Task brief: Consider the entries below. Count the lines holding the string "will" and state the number only.
==== Input
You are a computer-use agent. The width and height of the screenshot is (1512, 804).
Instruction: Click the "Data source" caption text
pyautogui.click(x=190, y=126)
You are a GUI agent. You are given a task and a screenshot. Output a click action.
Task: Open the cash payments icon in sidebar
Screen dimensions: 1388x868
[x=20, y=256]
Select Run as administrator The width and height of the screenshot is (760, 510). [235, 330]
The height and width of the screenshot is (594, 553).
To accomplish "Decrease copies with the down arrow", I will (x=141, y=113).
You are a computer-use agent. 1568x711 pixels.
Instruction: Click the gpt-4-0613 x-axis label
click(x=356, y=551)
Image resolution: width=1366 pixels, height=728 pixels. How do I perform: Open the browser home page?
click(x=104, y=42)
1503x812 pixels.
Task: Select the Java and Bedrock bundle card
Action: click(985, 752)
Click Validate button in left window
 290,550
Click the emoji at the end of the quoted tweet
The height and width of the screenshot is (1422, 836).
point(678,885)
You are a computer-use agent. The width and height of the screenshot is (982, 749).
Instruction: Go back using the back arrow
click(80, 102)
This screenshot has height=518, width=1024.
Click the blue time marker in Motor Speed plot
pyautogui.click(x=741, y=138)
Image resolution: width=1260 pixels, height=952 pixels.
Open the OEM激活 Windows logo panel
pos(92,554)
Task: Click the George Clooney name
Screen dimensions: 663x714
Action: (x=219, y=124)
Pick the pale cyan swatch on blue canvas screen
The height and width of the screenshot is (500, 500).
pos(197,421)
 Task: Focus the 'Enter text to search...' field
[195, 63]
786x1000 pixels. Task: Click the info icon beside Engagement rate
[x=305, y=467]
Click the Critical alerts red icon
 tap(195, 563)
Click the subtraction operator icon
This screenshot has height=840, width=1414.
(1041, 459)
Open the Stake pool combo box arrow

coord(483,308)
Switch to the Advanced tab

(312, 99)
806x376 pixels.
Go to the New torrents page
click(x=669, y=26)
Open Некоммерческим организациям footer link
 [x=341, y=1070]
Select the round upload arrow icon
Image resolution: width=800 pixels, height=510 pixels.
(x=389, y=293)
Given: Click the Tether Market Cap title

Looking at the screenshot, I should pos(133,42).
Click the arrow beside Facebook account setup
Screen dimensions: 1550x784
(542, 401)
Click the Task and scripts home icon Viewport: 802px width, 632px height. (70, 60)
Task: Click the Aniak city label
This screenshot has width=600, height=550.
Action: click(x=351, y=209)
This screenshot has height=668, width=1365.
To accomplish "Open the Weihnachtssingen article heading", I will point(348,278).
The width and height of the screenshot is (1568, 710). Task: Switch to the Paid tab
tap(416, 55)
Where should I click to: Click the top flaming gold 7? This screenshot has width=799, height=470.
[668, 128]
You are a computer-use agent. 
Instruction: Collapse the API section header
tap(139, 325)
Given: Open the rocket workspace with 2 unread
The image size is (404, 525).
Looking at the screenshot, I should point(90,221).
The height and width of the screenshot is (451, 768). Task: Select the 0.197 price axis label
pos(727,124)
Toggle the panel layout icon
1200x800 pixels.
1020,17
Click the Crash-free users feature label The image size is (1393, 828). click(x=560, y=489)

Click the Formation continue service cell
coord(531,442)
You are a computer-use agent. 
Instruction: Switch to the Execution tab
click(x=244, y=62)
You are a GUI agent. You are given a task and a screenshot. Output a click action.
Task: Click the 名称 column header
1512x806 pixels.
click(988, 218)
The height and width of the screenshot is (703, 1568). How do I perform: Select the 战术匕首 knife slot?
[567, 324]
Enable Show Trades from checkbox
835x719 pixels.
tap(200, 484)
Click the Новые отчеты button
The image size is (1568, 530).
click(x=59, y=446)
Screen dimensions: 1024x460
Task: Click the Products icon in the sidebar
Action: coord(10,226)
========
Written answer: 2